Part I addresses AI alignment. We introduce an axiomatic framework for evaluating alignment methods and show that widely-used loss-minimization techniques violate some of the most fundamental principles of preference aggregation. We further demonstrate that aligning a single model faces inherent limitations, regardless of the algorithm used. To overcome this challenge, we propose using an ensemble of models that collectively capture a broader range of human preferences and provide both theoretical and empirical evidence for the effectiveness of this approach.
Part II focuses on preference elicitation in settings where individuals can feasibly provide only limited feedback across a large space of alternatives, an increasingly common restriction in contexts such as civic participation platforms. We design algorithms that elicit the right information for meaningful aggregation, with provable guarantees, and develop theoretical tools to characterize the fundamental trade-offs imposed by such informational constraints.
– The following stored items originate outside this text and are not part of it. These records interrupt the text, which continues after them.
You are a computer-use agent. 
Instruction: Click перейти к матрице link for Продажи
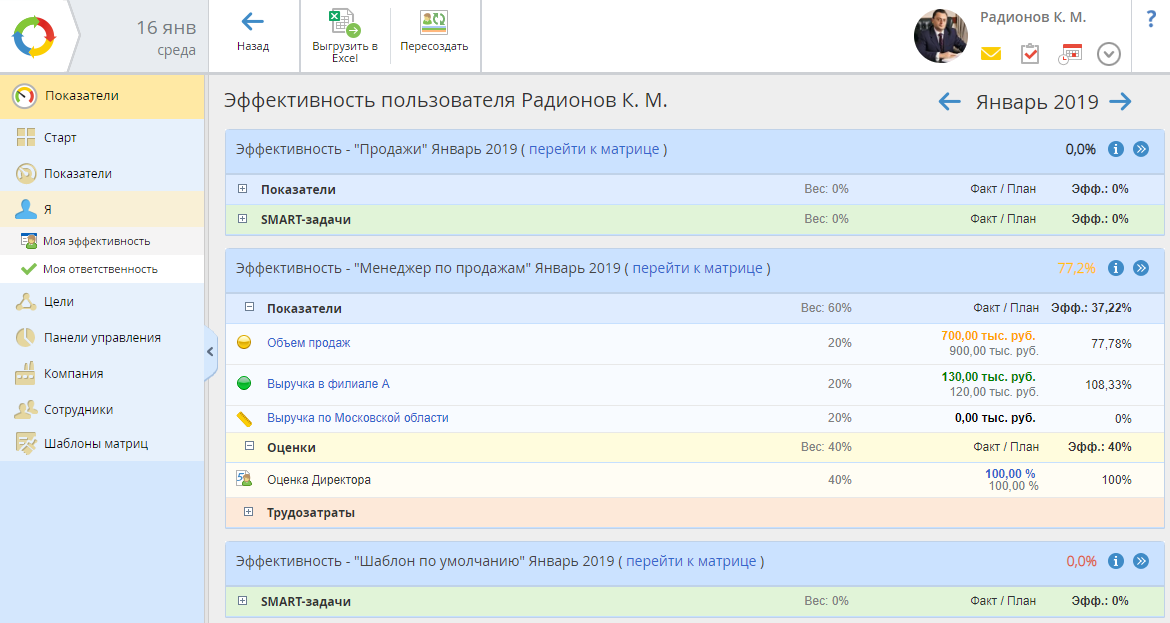[594, 149]
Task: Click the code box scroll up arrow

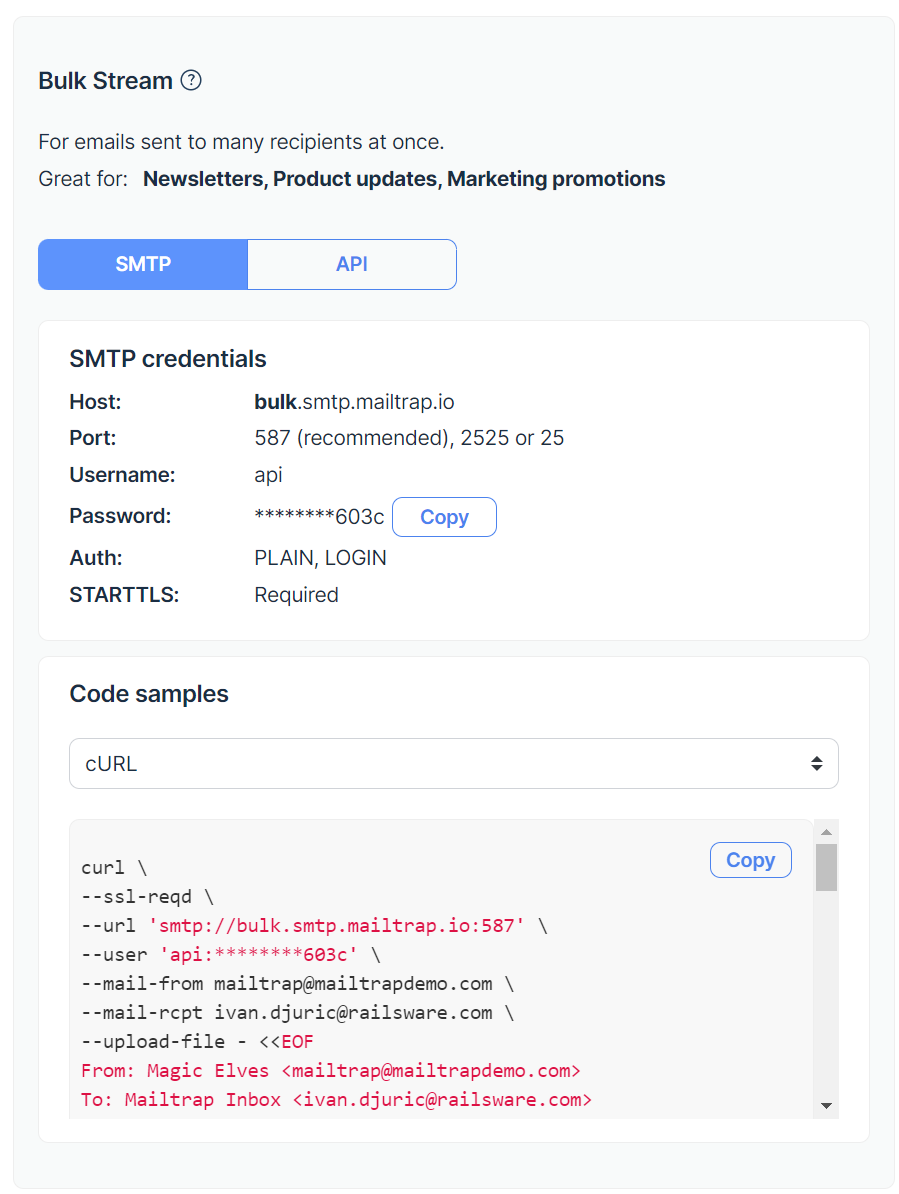Action: [x=826, y=832]
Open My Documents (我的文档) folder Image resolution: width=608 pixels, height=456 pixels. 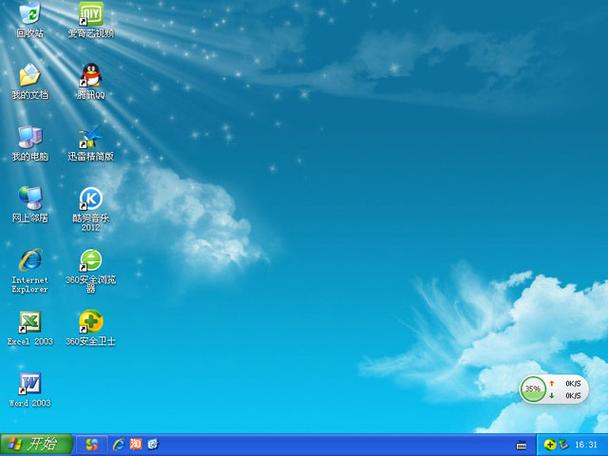(30, 75)
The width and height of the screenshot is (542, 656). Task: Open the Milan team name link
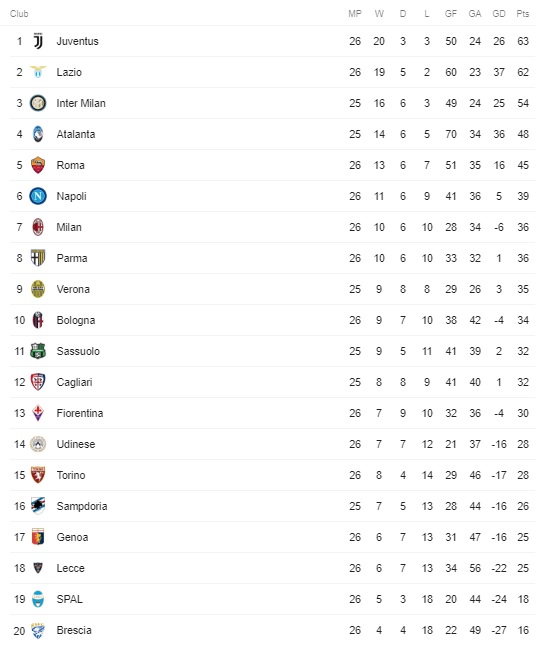click(x=69, y=227)
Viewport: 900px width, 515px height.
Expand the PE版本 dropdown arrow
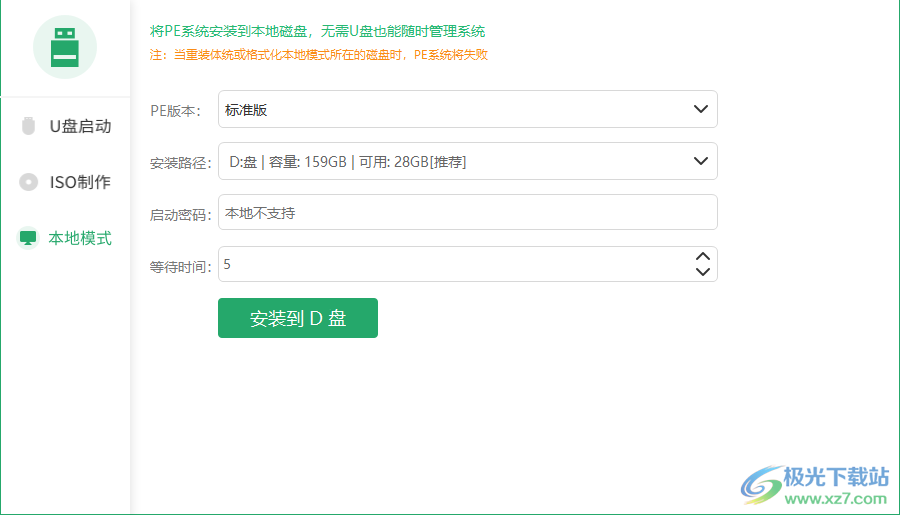coord(702,109)
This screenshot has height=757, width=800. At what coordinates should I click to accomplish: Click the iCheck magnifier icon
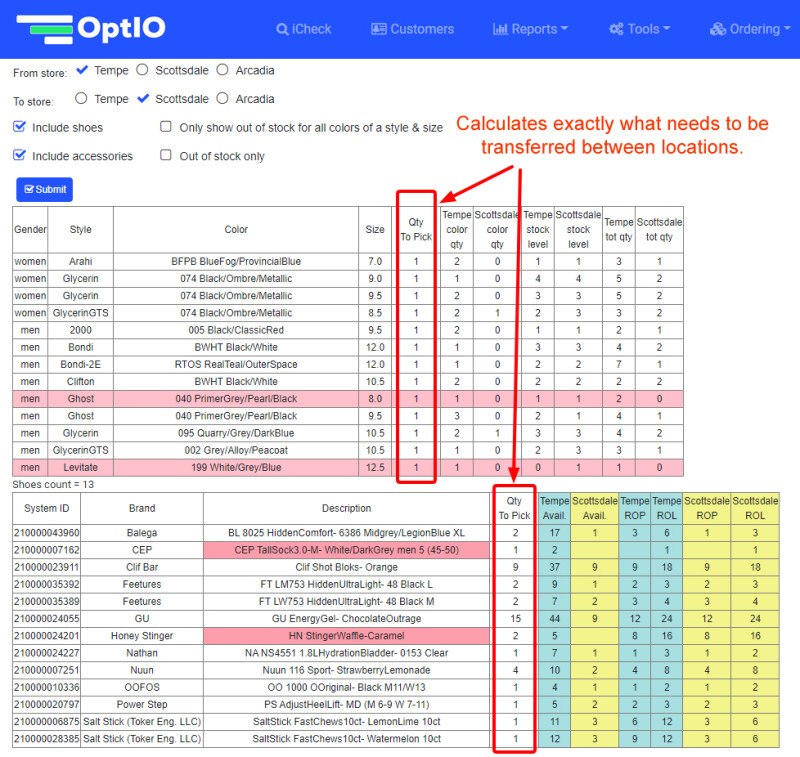pos(283,29)
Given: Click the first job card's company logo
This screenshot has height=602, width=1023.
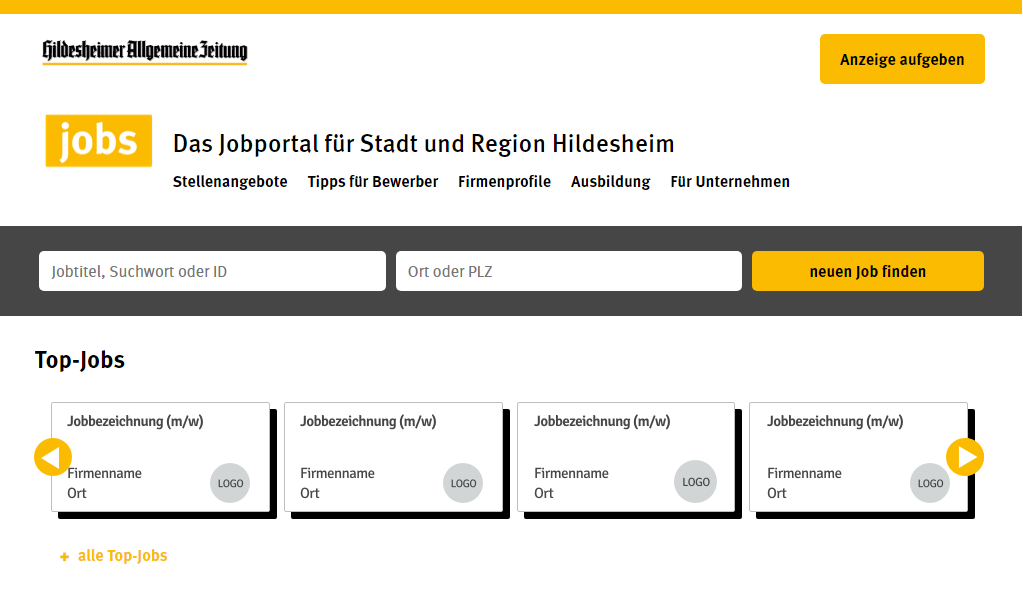Looking at the screenshot, I should tap(230, 483).
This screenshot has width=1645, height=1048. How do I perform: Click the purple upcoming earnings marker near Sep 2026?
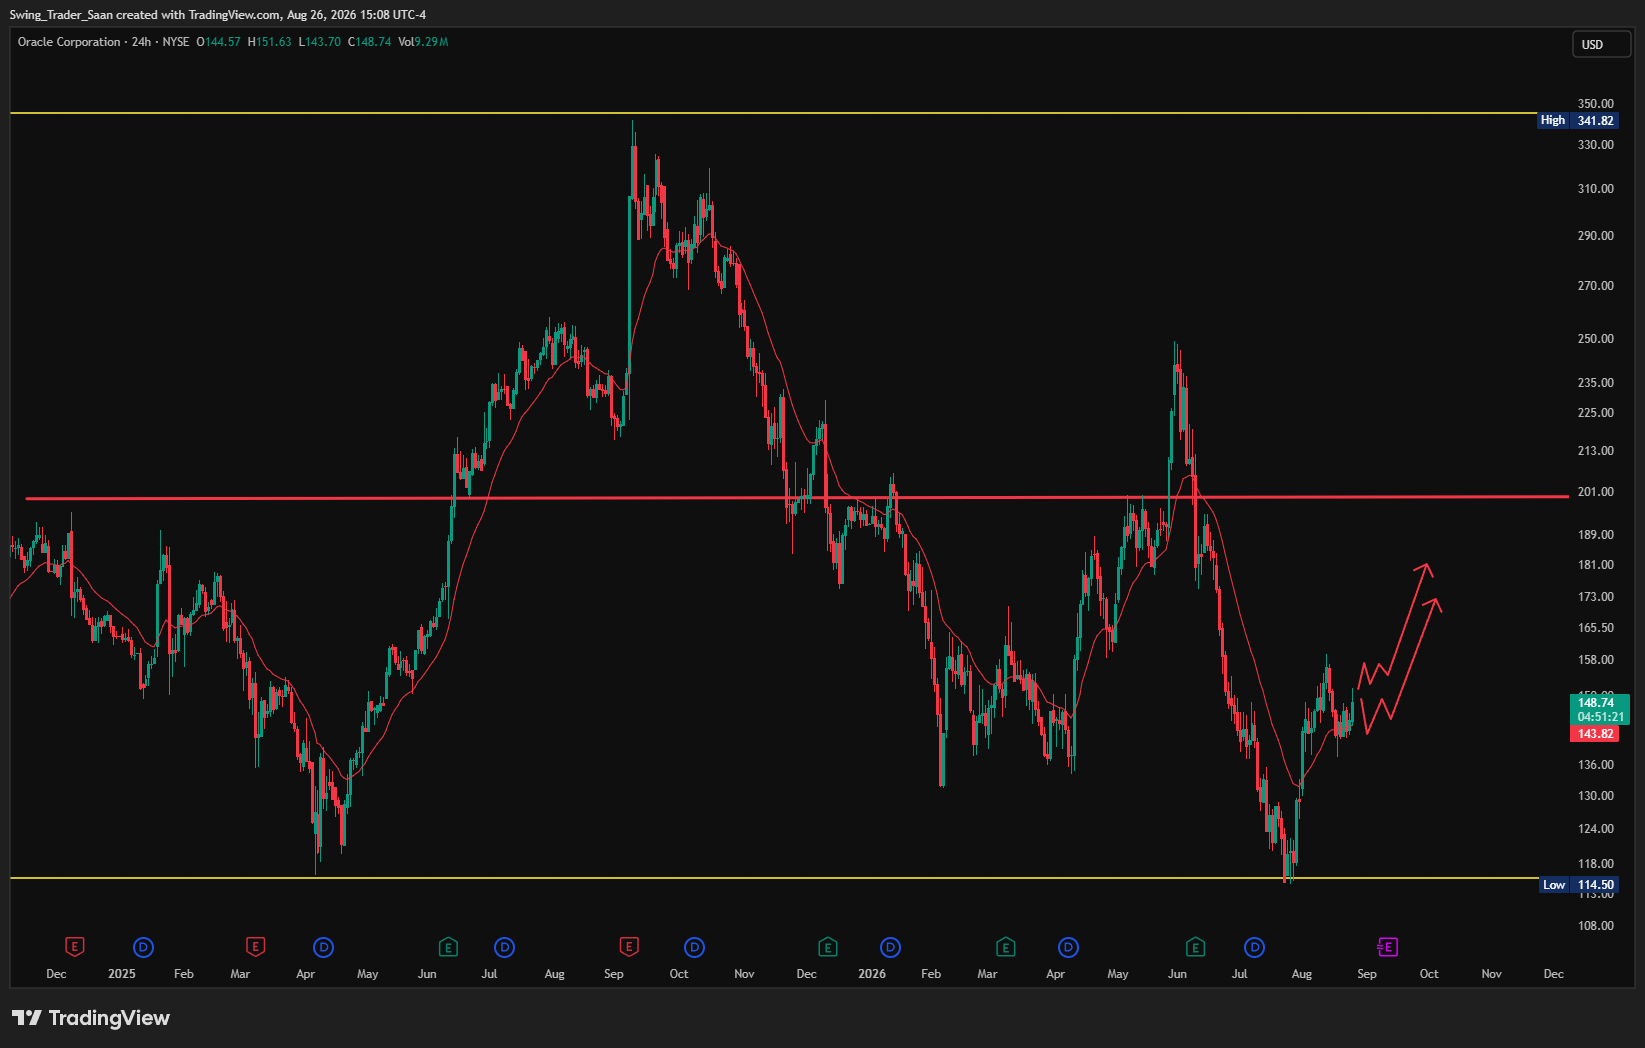pos(1387,947)
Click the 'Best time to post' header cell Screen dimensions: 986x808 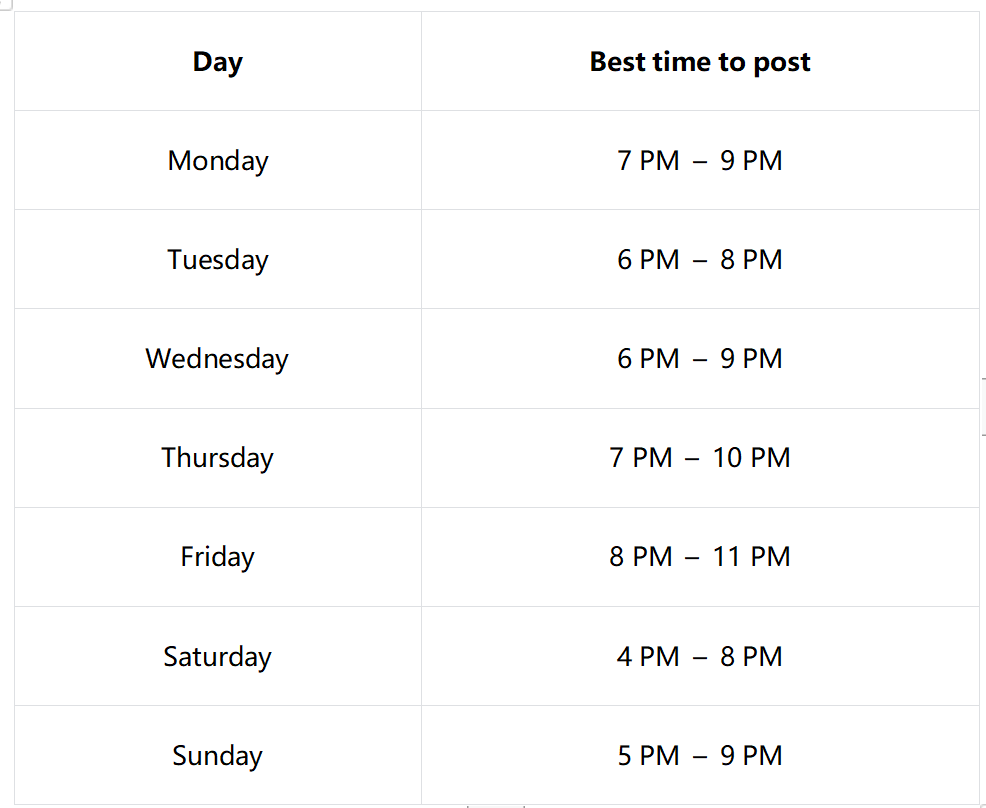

Part III studies liquid democracy, a flexible voting system in which individuals may delegate their votes to others. While much of the literature emphasizes worst-case failures, we propose a semi-random model that better captures realistic delegation behavior. Under mild assumptions, we show that liquid democracy avoids many of the previously-identified pitfalls. These results are further supported by real-world experiments in classroom and corporate settings, offering empirical evidence of the paradigm’s practical viability.